Repeat exactly, and only, the lines below starting at the line that contains "Task: Select the D65/M 83cm cell" and ending at the line that contains "Given: Select the Model layout tab", inclusive of both.

** Opening Material for this task block **

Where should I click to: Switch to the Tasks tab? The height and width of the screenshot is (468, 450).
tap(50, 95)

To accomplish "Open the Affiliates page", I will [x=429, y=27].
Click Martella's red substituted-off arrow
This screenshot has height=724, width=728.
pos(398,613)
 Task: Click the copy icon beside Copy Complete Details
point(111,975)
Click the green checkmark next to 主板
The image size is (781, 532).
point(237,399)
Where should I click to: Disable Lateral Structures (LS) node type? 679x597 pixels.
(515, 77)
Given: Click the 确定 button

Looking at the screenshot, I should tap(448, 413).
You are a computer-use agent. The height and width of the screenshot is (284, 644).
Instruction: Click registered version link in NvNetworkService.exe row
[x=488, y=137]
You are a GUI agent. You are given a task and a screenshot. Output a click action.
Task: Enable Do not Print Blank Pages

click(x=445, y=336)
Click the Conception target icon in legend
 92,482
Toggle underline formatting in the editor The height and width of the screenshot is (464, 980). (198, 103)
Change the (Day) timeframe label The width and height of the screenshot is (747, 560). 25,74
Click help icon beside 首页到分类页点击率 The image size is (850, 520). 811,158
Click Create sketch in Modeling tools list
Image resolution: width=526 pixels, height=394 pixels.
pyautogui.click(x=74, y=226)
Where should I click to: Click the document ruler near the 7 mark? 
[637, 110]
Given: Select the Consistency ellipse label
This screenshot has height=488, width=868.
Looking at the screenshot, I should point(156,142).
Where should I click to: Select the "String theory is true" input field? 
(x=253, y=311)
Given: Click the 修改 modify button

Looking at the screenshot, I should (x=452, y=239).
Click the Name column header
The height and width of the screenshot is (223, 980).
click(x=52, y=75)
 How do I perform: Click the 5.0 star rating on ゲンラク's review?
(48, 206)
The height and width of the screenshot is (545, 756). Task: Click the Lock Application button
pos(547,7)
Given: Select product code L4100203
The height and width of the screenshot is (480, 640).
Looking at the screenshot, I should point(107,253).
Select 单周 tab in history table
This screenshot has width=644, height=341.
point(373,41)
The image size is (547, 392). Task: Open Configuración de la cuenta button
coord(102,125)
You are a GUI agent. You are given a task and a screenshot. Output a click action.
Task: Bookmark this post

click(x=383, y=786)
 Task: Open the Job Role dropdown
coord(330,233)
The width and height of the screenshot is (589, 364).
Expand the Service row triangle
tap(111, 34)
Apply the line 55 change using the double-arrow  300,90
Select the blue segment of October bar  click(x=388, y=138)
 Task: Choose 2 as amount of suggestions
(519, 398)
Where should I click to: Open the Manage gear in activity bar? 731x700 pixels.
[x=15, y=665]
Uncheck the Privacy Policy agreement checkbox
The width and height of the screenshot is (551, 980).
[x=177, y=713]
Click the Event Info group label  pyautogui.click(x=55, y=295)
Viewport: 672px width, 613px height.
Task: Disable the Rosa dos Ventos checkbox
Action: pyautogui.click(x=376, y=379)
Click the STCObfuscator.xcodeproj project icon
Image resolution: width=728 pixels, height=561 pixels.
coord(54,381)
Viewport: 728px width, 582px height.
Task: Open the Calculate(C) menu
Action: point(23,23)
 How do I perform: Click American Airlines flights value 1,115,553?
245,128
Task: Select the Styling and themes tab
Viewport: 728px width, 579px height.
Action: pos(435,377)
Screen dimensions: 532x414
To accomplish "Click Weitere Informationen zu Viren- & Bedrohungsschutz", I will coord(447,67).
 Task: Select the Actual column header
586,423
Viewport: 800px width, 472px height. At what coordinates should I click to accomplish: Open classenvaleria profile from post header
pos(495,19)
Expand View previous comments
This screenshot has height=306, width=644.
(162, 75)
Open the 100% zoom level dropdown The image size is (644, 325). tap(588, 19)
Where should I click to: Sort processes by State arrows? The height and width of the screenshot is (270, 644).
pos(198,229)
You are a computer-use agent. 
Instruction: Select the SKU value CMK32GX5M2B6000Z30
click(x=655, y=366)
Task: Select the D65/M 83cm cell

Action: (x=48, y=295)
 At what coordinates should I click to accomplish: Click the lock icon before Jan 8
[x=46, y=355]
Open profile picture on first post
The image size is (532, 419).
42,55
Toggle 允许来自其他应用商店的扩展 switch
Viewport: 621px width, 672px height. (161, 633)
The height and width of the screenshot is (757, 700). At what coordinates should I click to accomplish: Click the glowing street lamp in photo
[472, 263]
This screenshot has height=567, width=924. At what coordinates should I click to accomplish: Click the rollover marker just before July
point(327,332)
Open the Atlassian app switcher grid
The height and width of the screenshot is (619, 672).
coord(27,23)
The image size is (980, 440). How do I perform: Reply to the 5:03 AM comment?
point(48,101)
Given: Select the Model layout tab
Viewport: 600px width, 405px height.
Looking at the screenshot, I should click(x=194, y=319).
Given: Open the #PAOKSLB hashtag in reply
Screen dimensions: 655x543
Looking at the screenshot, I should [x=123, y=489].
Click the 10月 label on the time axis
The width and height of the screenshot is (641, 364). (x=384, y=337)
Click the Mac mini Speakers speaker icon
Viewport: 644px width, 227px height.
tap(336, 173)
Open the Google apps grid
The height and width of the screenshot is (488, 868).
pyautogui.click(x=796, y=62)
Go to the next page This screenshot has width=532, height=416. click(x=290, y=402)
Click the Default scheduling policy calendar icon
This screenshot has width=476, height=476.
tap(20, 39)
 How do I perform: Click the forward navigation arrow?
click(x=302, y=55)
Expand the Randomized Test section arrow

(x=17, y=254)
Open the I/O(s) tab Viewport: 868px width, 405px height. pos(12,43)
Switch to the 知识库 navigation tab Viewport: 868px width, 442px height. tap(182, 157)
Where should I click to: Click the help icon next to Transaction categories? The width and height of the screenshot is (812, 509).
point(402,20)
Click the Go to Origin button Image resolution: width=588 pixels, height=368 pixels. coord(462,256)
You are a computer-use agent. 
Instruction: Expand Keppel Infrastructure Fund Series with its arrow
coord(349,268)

** Closing Material for this task block **

◆ **Answer to the problem**
Task: Select the D65/M 83cm cell

Action: (x=48, y=295)
 At what coordinates should I click to accomplish: Click the lock icon before Jan 8
[x=46, y=355]
Open profile picture on first post
The image size is (532, 419).
42,55
Toggle 允许来自其他应用商店的扩展 switch
Viewport: 621px width, 672px height. (161, 633)
The height and width of the screenshot is (757, 700). At what coordinates should I click to accomplish: Click the glowing street lamp in photo
[472, 263]
This screenshot has height=567, width=924. At what coordinates should I click to accomplish: Click the rollover marker just before July
point(327,332)
Open the Atlassian app switcher grid
The height and width of the screenshot is (619, 672).
coord(27,23)
The image size is (980, 440). How do I perform: Reply to the 5:03 AM comment?
point(48,101)
Given: Select the Model layout tab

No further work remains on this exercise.